==== Entries supplied ====

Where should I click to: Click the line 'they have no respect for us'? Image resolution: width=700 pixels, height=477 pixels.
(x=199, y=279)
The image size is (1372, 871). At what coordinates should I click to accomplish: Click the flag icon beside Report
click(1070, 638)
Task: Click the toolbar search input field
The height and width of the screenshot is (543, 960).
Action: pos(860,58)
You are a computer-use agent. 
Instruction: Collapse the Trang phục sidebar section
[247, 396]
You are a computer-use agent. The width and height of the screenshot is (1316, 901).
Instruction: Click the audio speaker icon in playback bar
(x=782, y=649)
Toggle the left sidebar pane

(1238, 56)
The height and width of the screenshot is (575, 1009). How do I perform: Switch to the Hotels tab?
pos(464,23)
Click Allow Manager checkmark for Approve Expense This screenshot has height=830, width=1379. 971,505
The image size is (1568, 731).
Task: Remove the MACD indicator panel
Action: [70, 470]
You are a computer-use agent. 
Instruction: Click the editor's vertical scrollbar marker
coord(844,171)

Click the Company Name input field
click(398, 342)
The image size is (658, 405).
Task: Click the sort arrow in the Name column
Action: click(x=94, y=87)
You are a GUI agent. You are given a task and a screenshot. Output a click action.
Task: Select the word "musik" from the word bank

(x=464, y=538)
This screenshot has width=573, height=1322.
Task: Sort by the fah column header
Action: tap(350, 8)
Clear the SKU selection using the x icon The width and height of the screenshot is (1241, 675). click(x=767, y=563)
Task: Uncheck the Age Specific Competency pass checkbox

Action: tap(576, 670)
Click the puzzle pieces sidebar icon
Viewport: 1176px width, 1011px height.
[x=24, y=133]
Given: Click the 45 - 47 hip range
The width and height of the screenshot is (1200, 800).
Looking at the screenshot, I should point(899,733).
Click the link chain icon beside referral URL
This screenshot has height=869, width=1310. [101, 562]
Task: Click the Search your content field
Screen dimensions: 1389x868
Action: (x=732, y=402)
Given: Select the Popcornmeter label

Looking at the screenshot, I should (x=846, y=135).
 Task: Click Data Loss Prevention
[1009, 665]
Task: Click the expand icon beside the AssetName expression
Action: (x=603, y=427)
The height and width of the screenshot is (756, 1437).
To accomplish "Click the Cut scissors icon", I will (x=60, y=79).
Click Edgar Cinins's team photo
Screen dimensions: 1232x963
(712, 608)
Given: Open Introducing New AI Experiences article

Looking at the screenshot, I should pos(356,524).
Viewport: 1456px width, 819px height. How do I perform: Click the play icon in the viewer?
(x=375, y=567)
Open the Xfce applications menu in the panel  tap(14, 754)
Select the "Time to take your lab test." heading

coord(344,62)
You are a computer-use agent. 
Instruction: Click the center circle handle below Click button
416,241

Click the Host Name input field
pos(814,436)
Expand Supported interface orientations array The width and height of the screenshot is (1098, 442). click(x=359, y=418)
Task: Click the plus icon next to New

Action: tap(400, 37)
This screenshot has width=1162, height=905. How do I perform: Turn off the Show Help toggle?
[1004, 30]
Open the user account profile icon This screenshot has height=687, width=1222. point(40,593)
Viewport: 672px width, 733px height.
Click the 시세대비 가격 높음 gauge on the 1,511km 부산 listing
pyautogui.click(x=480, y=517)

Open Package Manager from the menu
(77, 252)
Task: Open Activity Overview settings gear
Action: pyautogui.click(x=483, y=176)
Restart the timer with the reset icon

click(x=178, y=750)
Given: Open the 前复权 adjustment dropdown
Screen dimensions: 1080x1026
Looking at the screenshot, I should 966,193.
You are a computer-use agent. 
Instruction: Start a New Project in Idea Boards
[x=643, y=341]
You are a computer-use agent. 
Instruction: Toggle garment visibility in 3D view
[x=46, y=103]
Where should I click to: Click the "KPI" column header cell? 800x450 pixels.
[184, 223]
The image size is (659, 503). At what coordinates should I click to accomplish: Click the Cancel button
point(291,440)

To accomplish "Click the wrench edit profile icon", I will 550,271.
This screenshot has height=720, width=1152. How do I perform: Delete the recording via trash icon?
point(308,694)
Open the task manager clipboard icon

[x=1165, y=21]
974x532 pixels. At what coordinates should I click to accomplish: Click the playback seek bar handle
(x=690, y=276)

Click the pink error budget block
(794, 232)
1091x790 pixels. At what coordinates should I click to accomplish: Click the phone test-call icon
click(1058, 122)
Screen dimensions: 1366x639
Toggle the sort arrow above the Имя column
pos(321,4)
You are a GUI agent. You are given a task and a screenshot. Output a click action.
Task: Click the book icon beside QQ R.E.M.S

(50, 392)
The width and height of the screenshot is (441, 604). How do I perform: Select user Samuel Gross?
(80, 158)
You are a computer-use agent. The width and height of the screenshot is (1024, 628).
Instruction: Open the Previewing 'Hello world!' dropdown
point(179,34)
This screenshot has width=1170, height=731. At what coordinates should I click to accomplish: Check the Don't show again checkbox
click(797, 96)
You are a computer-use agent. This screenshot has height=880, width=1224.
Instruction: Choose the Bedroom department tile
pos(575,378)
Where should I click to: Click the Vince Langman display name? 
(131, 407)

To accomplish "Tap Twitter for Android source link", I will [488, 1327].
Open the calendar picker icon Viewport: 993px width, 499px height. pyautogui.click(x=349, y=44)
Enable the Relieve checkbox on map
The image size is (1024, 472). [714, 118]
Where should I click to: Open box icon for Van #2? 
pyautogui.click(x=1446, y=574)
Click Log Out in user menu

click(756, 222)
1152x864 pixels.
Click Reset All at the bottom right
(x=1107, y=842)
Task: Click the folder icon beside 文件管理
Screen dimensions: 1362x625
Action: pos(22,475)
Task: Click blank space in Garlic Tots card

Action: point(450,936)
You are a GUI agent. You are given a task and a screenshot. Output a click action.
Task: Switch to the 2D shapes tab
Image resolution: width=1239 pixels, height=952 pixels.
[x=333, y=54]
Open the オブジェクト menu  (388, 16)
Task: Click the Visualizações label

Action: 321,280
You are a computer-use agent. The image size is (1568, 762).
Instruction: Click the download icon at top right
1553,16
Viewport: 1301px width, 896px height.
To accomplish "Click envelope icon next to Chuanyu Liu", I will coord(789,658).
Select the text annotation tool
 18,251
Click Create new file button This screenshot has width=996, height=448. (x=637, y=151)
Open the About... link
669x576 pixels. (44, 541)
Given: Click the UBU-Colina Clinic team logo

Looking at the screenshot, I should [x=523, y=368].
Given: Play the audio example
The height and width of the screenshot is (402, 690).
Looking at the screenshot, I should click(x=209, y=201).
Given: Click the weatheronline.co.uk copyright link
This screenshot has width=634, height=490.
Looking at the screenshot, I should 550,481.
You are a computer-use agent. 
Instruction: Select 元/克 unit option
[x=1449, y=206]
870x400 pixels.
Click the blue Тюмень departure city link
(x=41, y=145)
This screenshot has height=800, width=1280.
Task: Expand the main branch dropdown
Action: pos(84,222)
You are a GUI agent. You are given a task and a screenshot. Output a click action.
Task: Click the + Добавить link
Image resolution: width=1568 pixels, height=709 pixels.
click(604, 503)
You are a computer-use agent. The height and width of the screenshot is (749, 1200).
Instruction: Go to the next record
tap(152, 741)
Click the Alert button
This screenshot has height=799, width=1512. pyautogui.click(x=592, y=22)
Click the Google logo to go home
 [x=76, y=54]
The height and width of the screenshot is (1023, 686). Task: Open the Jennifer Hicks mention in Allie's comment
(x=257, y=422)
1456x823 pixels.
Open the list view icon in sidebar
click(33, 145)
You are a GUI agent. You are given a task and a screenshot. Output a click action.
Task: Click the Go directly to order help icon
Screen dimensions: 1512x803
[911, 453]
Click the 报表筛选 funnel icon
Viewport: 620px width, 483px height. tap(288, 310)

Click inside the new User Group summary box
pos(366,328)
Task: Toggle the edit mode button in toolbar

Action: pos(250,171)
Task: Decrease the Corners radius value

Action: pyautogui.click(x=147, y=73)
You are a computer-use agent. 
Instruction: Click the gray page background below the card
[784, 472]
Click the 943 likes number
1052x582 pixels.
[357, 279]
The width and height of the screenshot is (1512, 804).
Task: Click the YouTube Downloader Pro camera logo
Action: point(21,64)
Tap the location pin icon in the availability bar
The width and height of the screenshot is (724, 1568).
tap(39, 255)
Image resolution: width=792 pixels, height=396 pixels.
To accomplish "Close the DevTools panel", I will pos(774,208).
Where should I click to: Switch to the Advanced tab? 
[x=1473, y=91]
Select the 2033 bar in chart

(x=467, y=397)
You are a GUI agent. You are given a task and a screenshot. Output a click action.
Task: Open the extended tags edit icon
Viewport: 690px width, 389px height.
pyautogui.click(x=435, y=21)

====

* **Stated problem**
Print the items above exactly as they appear, from the line with "Click the Company Name input field" to the line with "[x=24, y=133]", including both of those lines.

* **Task solution**
Click the Company Name input field
click(398, 342)
The image size is (658, 405).
Task: Click the sort arrow in the Name column
Action: click(x=94, y=87)
You are a GUI agent. You are given a task and a screenshot. Output a click action.
Task: Select the word "musik" from the word bank

(x=464, y=538)
This screenshot has width=573, height=1322.
Task: Sort by the fah column header
Action: tap(350, 8)
Clear the SKU selection using the x icon The width and height of the screenshot is (1241, 675). click(x=767, y=563)
Task: Uncheck the Age Specific Competency pass checkbox

Action: tap(576, 670)
Click the puzzle pieces sidebar icon
Viewport: 1176px width, 1011px height.
[x=24, y=133]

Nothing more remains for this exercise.